すると、一人の保安官がやって来て、山崎の服装をチェックし始めた。ベルトなど緩い部分をキツくしめ直された。そして、その保安官は無言で山崎にある物を手渡した。
――マジか……
拳銃だった。
「護身用だ。お前は余計なことはするな。それから、途中アレに乗り換える」
隊長だろうか。とてつもない威圧感があった。SSTは決められた人数でしか動かず、高いチームワークが求められる。一人でも勝手な動きをすれば、そのチームは全滅してしまう。全員で乗り込み、必ず全員で帰還することがモットーだ。
目標に近づいたら黒いゴムボートに乗り換えるという。ターボエンジンが付いたボートで、テロリストを追ったり、相手の船に移乗して立入検査などするときに使うものだ。

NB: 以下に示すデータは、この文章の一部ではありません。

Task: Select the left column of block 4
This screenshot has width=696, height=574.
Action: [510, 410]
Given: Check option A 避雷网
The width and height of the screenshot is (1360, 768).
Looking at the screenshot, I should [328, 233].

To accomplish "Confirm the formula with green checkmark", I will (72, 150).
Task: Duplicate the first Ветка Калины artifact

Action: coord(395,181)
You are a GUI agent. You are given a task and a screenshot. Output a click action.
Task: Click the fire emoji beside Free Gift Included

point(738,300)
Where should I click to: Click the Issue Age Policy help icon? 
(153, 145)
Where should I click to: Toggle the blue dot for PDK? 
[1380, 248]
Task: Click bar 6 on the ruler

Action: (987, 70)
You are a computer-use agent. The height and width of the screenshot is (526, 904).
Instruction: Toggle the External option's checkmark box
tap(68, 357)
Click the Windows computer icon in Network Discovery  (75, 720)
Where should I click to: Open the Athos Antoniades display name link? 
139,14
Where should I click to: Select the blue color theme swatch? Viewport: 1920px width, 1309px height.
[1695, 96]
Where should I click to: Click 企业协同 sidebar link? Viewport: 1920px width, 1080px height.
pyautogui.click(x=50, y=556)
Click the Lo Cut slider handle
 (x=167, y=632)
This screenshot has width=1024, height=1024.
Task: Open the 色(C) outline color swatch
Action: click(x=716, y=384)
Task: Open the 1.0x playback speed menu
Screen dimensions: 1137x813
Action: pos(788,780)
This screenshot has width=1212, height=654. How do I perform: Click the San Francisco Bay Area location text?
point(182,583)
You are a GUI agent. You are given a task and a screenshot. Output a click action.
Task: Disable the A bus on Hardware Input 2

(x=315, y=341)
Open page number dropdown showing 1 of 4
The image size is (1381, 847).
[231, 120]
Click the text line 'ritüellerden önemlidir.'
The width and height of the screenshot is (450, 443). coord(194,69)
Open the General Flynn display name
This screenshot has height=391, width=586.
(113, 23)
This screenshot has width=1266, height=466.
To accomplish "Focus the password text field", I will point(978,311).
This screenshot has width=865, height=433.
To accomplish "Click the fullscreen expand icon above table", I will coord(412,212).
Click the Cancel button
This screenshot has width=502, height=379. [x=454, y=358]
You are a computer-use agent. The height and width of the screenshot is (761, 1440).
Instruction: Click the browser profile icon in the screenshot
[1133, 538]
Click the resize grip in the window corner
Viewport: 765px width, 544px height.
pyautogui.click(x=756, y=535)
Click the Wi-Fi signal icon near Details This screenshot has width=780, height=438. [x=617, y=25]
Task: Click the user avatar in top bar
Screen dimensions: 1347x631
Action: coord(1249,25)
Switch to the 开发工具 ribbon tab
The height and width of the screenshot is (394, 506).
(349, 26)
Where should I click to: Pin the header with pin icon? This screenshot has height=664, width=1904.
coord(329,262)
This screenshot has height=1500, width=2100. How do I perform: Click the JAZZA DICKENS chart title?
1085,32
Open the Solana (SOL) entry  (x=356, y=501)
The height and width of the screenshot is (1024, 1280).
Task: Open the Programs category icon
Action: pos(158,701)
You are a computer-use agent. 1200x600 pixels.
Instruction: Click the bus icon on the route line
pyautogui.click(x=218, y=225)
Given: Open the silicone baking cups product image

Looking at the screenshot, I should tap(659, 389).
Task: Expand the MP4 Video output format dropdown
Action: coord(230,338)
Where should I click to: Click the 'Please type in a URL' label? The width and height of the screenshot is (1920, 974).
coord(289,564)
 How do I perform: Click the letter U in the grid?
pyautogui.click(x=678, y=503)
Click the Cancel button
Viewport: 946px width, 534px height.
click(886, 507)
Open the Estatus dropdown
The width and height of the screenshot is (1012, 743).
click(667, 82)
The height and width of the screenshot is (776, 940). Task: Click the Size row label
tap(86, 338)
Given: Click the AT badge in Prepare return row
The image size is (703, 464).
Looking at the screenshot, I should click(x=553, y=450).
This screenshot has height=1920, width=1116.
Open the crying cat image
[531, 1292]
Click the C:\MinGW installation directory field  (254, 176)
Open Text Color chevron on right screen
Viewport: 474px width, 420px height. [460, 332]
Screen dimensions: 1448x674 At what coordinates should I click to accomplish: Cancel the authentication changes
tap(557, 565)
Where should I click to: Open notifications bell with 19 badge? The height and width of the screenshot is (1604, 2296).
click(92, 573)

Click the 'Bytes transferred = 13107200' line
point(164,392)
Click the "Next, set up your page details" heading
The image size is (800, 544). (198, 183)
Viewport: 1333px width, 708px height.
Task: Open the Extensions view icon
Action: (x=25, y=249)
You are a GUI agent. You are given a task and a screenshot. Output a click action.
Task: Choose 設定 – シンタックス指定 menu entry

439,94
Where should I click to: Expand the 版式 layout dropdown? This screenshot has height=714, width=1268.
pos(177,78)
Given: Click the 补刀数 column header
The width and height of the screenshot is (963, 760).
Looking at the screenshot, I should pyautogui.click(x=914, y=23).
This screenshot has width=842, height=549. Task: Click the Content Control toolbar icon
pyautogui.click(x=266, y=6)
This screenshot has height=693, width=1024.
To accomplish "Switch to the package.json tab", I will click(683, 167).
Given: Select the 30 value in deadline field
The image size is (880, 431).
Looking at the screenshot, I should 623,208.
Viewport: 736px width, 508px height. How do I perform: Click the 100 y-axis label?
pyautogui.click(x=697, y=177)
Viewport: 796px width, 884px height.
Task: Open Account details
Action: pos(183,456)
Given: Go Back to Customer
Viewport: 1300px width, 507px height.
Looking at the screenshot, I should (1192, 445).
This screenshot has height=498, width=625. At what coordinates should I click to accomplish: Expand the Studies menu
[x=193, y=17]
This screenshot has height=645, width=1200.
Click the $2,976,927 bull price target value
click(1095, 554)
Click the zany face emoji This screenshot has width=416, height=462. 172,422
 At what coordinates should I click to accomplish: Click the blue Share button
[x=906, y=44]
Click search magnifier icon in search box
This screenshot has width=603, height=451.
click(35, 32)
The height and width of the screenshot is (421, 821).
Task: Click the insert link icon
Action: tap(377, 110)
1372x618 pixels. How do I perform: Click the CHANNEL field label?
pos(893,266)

――SSTが配置されるほど、事態は切迫しているのか!
「情報共有はしておく。どうもあの中心部で得体のしれない物が動き始めたらしい。俺たちはそれが何なのかまだ知らない。周辺にたむろってる船の正体は不明。やつらが暴れるようなことがあれば、制圧のため突撃する。以上だ。質問は」
「八代港から人質を乗せたままここに来た船がいるはずです。人質の救助はしないのですか」
「俺たちは、上からの命令のみで動く。しかし、お前は俺たちの仲間ではない」
山崎は隊員のその言葉が意味することを考えた。彼らは命令でのみ動くため、行動に制限がある。しかし、山崎はチーム外の人間であるからその命令に従う義務はない。
「ということは」
「俺たちの部隊に、一匹狼はいらない。ただ、それだけだ」
これ以上は聞いてくれるな。もう話すことはない。お前はお前の責任で動けと言われた気がした。
「では少しの間、身分をお借りします」
戦闘ヘルメットを被りサングラスを下ろせば、もう彼は特殊部隊の一員だ。遠い昔に学んだ制圧法を頭の中で復習しながら、巡視船は白いクルーザー目指して動き出した。